We talk a lot about climate change and reducing carbon emissions, but perhaps less about the fact that there is also an ecological crisis. Although a historic agreement was reached at the COP15 biodiversity summit last December, it received less attention than the COP27 climate summit held one month earlier. Albeit the issue of biodiversity loss is at least as urgent as that of climate change.
Corvinus talked to Dr. Zsuzsanna Marjainé Szerényi, Professor of the University, Institute of Sustainable Development, about the economic evaluation of biodiversity. The interview has been edited for the sake of length and easier understanding.
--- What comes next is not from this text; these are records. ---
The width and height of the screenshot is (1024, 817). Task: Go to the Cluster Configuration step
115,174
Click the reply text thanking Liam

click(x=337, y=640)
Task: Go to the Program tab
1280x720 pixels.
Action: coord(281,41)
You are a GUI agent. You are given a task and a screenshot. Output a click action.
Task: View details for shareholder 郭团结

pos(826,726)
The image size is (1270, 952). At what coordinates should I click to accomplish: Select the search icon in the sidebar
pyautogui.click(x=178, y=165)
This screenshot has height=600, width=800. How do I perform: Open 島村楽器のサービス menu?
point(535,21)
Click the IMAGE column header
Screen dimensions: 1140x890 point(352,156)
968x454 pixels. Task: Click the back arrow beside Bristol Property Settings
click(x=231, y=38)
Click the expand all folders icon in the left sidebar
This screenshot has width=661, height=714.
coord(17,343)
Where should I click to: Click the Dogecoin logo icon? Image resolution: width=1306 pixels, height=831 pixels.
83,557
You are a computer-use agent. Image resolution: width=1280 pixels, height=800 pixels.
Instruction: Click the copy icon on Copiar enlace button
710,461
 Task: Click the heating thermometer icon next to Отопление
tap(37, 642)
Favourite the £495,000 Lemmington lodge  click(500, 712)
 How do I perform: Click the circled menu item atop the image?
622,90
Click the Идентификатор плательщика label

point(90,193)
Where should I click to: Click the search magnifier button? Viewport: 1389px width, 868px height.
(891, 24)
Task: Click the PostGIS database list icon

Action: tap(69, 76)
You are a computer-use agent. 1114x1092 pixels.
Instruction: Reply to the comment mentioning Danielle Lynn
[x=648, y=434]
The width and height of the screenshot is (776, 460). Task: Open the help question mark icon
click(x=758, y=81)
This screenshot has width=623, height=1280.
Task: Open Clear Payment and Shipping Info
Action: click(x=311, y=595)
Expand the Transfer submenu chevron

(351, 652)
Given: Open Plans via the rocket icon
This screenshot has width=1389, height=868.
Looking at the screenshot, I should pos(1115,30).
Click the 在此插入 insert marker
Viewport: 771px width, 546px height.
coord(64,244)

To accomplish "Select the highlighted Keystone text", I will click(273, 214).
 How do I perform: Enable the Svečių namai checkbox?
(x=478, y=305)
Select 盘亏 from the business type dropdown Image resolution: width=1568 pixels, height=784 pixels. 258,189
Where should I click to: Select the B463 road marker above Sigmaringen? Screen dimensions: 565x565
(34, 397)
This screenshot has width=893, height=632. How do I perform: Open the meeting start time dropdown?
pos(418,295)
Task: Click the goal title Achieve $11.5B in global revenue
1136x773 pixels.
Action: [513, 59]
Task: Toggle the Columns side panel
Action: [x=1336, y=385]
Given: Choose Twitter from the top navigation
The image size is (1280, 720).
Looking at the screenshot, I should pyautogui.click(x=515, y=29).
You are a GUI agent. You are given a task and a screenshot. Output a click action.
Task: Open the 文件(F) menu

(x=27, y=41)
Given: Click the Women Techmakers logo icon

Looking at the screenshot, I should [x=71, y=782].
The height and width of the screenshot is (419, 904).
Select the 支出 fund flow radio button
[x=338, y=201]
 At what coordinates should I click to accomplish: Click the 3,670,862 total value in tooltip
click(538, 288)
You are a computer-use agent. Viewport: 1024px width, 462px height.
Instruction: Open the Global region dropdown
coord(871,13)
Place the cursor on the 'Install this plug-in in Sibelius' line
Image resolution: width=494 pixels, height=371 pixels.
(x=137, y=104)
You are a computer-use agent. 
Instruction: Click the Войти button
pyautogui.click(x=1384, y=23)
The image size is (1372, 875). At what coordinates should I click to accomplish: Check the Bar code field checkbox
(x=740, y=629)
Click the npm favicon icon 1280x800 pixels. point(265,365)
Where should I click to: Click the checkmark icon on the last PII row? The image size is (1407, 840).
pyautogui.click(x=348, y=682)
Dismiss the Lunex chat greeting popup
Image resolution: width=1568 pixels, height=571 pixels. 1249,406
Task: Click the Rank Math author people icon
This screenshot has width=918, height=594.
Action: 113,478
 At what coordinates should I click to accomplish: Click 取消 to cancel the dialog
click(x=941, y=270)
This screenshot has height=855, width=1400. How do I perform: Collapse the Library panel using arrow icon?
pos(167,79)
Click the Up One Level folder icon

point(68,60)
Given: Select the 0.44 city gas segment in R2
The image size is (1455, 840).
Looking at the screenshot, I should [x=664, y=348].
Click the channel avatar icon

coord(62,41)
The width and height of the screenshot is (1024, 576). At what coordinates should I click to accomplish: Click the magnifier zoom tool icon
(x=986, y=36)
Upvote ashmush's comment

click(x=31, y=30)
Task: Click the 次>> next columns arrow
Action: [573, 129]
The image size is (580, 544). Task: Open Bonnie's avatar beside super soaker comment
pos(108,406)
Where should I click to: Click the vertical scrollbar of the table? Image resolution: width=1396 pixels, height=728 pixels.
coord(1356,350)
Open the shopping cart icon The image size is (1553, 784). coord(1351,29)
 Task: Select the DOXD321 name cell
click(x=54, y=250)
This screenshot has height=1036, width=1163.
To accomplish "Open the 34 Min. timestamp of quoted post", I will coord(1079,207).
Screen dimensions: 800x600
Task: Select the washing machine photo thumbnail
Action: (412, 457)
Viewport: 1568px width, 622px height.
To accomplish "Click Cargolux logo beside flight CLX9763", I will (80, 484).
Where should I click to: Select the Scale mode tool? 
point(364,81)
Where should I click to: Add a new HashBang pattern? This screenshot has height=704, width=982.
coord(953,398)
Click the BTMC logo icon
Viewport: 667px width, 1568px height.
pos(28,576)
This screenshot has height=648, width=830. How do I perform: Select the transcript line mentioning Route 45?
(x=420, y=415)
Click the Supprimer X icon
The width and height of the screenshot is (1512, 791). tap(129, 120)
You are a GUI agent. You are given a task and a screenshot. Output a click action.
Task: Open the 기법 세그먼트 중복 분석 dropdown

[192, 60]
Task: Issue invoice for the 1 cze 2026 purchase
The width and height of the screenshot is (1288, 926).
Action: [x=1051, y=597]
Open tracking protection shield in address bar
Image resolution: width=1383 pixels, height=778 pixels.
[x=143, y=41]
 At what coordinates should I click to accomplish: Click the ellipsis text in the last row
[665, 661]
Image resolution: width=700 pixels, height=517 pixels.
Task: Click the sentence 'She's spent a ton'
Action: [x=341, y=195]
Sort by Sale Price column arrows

At first glance, you might think that biodiversity loss is more of a problem for a science university, because it is a biological issue. How does Corvinus relate to this?
It’s a good question because we can only really approach these problems if we are aware of the scientific background, i.e. if we know what is happening in nature itself. This is not something an economist really understands.
So, economists have to get their inputs from other professions. Nature is a very complex system, if a small change happens in one part of it, it affects the rest. If it’s positive, we usually don’t notice it, if it’s negative, we notice it all the more.
Let me give you an example. If there are enough pollinating insects, everyone takes it for granted. But there are severe economic consequences if biodiversity is altered. Of course, the effect is not always as direct as between the reduced number of pollinating insects and reduced yields but can also be indirect. We have so much to thank nature for, which remains hidden and unconscious.
How do ecosystem services appear at Corvinus?
Students will be introduced to them for the first time under the first-year subject called Global Sustainability Challenges. What we want to show here is that when we evaluate something in economic terms, in monetary terms, it does not necessarily mean that we are enemies of nature. We actually do not want to devalue it; we want to give it more value. (…)
Were there specific projects focusing on this evaluation?
We were involved in a project led by the Ministry of Agriculture, with many research institutes working together. Among others, twelve ecosystem services were assessed together with colleagues from the Centre for Ecological Research of Vácrátót, the Institute for Agricultural Economics and the Institute of Soil Research.
In this research project we mapped the state of the ecosystem in Hungary. Three of the services were also subject to an economic valuation, namely climate change risk reduction, flood risk reduction and hiking in nature.
It was not easy. For me, perhaps the biggest challenge was to reduce flood risk, because there are many factors involved and many different methods. Counting always requires data, which is not always readily available.
Since then, there have been several publications on the subject, including an international article on hiking in nature. I worked with Anna Szécsi on this project, but Anna and Zsófia Nemes also published an article on carbon pricing.